* _Dataset entries_
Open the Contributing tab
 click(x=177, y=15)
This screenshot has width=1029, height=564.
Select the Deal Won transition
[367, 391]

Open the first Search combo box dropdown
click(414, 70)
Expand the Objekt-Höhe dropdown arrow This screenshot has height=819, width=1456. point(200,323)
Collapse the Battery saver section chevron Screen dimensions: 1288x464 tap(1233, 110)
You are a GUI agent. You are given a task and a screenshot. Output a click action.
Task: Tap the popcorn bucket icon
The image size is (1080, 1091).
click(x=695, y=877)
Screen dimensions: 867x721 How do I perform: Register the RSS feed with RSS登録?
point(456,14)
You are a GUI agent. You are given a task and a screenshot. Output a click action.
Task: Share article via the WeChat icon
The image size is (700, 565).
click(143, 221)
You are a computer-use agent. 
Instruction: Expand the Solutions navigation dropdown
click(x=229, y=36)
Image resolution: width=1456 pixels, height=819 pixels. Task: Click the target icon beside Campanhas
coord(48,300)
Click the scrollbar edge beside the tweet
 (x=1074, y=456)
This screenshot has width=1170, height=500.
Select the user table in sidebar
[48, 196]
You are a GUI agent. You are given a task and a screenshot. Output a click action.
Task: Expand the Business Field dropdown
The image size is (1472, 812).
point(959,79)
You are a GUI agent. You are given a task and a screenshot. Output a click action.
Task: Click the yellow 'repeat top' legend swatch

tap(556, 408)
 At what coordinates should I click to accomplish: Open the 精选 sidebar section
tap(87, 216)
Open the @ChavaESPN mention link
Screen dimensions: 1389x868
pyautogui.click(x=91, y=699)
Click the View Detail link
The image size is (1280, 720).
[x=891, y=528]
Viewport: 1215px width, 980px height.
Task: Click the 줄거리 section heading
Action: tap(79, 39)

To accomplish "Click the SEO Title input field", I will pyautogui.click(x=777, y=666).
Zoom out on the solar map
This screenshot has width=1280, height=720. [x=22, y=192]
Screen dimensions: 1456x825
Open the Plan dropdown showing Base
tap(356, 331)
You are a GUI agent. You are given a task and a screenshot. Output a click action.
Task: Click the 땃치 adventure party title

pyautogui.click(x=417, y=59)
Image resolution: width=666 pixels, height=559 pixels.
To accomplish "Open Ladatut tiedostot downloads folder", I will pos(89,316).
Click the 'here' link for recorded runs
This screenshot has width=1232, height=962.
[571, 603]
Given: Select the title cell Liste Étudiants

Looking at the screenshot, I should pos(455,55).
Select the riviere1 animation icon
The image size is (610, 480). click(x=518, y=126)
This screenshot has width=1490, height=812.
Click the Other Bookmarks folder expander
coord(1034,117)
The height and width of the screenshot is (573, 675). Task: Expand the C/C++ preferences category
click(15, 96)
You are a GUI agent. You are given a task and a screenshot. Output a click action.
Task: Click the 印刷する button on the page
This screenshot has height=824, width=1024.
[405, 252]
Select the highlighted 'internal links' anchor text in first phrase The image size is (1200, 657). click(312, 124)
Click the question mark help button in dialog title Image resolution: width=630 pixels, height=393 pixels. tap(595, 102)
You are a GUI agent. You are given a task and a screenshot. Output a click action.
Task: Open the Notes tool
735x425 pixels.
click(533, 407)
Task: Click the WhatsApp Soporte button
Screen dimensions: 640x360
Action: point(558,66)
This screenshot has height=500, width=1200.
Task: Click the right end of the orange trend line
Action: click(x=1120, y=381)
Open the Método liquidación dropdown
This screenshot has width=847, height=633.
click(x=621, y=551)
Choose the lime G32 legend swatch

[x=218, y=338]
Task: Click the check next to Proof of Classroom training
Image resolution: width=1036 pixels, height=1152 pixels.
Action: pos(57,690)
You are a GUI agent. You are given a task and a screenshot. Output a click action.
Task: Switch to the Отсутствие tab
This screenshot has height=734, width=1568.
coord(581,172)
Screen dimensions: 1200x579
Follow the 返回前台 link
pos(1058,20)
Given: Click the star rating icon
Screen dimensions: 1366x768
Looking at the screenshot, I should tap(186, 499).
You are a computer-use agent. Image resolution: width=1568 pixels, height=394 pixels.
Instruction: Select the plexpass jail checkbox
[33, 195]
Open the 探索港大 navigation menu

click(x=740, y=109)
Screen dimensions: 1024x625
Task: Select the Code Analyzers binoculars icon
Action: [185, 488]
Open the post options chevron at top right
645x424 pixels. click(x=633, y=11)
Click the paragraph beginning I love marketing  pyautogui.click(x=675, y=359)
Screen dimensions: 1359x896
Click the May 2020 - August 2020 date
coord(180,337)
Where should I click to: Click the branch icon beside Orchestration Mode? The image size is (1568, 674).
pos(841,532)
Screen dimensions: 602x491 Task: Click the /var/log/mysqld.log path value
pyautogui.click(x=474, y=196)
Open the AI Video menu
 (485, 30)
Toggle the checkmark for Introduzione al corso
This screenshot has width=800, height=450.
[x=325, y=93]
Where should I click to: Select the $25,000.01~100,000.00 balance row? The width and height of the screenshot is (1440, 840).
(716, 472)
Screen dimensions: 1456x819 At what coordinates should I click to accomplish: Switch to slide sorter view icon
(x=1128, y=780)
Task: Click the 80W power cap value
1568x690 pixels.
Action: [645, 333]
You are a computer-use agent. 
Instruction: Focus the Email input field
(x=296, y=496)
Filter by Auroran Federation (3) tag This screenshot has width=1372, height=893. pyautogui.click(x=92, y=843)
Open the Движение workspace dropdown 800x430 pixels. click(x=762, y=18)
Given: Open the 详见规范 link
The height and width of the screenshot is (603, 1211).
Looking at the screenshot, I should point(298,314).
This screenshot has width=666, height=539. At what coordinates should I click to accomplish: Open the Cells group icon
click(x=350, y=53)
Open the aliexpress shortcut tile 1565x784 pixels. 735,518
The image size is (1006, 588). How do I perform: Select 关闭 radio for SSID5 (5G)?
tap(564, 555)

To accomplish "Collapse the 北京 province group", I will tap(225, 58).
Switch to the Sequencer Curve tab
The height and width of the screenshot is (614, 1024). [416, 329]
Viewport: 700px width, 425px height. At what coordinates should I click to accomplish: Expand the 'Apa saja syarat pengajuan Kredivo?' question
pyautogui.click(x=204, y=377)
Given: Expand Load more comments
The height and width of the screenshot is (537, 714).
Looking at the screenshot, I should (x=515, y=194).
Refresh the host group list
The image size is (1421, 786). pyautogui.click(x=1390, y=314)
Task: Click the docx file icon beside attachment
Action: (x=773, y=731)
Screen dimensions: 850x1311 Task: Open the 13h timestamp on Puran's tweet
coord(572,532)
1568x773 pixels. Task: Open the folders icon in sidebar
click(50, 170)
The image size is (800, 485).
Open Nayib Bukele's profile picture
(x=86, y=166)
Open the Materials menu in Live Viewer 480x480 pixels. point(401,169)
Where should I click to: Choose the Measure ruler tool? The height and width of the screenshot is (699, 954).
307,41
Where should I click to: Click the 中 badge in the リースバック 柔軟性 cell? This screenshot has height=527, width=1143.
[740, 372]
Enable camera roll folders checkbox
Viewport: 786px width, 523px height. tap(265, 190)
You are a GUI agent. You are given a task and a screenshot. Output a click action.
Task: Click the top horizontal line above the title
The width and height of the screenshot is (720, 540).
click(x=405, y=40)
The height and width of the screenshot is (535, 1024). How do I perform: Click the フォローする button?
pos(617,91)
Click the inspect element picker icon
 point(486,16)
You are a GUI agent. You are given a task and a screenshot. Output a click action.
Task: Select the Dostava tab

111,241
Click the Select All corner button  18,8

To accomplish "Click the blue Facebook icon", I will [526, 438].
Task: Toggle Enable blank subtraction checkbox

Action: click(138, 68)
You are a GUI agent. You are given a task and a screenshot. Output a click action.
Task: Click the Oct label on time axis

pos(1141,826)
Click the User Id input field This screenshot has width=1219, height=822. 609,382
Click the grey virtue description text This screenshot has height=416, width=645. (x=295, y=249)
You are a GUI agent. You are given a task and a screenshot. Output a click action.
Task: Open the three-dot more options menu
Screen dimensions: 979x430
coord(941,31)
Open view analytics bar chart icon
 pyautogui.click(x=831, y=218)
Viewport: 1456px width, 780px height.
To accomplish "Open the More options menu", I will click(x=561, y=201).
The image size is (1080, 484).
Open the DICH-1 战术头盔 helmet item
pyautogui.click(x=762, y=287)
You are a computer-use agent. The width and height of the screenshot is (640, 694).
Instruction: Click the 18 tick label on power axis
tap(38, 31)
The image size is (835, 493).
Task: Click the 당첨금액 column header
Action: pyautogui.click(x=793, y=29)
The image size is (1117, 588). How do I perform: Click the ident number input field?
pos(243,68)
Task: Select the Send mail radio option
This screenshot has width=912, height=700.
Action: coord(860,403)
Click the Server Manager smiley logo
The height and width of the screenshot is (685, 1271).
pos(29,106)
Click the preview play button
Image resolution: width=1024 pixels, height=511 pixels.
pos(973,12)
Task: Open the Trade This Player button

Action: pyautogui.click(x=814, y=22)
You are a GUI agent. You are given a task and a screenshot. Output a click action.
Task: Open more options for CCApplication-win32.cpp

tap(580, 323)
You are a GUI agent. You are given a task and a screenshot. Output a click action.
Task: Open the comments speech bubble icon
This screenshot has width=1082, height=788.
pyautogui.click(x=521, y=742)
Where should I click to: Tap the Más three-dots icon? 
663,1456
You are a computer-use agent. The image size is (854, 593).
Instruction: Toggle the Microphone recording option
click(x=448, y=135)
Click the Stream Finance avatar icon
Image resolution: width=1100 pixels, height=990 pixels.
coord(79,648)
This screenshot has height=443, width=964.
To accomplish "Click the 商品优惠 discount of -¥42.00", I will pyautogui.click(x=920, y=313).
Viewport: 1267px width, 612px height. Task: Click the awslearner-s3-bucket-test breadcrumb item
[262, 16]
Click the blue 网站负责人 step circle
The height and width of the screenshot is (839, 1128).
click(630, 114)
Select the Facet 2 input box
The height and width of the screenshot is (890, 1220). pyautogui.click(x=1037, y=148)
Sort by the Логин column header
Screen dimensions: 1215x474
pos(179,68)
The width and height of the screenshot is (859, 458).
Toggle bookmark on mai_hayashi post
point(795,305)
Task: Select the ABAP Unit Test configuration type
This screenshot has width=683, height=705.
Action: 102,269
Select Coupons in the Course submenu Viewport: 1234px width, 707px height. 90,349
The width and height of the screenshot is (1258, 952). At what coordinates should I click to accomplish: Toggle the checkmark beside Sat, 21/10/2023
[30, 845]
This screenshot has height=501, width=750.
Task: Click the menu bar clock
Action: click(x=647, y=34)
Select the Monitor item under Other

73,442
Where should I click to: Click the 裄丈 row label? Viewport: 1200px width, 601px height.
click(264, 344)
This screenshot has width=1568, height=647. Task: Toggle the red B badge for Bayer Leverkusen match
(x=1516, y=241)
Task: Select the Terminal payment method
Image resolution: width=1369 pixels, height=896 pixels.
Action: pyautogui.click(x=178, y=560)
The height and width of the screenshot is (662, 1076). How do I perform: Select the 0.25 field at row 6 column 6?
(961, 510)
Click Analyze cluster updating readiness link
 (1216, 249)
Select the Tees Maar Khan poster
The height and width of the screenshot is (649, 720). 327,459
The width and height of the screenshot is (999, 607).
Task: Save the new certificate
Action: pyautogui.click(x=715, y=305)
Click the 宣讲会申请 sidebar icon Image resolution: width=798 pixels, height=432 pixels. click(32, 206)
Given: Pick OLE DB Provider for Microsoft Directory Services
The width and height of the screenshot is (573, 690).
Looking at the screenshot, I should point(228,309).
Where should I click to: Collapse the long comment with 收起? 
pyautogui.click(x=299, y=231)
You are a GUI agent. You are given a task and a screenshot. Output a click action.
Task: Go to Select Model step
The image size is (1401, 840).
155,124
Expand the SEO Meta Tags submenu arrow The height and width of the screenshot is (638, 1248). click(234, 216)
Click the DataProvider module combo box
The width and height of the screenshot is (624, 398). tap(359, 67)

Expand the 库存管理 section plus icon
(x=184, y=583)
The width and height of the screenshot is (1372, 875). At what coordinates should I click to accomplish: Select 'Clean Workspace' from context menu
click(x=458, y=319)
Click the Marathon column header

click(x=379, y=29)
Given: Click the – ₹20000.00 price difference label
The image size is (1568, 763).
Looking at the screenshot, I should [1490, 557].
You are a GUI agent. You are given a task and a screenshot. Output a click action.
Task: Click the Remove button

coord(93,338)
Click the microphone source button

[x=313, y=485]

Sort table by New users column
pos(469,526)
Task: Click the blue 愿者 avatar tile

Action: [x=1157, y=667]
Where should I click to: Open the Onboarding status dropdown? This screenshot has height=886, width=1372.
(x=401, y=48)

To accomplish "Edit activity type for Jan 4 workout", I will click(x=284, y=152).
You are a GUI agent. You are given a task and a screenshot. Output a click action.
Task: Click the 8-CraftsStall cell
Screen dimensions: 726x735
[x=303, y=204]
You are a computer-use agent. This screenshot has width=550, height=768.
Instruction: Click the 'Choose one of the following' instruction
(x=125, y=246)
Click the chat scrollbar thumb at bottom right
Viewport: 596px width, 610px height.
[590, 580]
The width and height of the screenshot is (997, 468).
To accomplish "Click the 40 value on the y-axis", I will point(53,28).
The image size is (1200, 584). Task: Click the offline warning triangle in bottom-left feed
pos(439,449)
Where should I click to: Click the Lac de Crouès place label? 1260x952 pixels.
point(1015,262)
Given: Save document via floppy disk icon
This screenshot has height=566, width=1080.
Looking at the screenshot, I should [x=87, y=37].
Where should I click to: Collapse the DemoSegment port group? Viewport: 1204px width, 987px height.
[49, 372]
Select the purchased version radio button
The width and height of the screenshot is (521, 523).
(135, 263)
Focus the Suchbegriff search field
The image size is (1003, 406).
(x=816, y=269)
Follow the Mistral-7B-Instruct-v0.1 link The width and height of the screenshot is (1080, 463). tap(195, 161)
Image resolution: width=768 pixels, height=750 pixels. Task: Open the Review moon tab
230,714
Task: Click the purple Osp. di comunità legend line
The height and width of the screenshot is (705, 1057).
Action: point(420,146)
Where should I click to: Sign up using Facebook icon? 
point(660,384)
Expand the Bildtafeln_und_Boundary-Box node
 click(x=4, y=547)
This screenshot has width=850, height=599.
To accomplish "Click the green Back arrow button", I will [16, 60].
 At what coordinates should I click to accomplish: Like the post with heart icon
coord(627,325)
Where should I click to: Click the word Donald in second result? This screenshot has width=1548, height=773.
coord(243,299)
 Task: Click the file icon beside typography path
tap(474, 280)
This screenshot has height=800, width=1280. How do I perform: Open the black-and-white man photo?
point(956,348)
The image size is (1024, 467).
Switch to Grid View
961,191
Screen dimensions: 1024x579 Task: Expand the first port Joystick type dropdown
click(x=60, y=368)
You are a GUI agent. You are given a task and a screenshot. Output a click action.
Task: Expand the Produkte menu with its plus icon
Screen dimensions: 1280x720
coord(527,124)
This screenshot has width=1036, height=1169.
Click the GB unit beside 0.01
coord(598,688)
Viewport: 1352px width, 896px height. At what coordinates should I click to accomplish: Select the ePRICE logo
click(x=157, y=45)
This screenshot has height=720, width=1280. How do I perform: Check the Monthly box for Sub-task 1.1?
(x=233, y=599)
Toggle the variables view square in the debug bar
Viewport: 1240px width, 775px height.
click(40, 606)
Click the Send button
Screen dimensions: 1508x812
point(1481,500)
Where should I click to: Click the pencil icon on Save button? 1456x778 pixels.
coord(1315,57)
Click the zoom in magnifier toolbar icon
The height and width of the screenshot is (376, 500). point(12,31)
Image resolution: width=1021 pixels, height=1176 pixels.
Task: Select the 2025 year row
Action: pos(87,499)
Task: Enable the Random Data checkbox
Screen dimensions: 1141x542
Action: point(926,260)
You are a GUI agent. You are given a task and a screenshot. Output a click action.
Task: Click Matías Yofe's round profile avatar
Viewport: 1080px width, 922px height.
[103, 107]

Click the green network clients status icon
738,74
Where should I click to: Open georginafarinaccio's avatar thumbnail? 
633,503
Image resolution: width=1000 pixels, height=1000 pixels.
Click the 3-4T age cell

* _WORK INSTRUCTIONS_
Look above for the line containing "Task: Open more" and the line containing "Task: Select the ABAP". Transcribe both, with the lines between them, exactly.

* _TASK RESPONSE_
Task: Open more options for CCApplication-win32.cpp

tap(580, 323)
You are a GUI agent. You are given a task and a screenshot. Output a click action.
Task: Open the comments speech bubble icon
This screenshot has width=1082, height=788.
pyautogui.click(x=521, y=742)
Where should I click to: Tap the Más three-dots icon? 
663,1456
You are a computer-use agent. The image size is (854, 593).
Instruction: Toggle the Microphone recording option
click(x=448, y=135)
Click the Stream Finance avatar icon
Image resolution: width=1100 pixels, height=990 pixels.
coord(79,648)
This screenshot has height=443, width=964.
To accomplish "Click the 商品优惠 discount of -¥42.00", I will pyautogui.click(x=920, y=313).
Viewport: 1267px width, 612px height. Task: Click the awslearner-s3-bucket-test breadcrumb item
[262, 16]
Click the blue 网站负责人 step circle
The height and width of the screenshot is (839, 1128).
click(630, 114)
Select the Facet 2 input box
The height and width of the screenshot is (890, 1220). pyautogui.click(x=1037, y=148)
Sort by the Логин column header
Screen dimensions: 1215x474
pos(179,68)
The width and height of the screenshot is (859, 458).
Toggle bookmark on mai_hayashi post
point(795,305)
Task: Select the ABAP Unit Test configuration type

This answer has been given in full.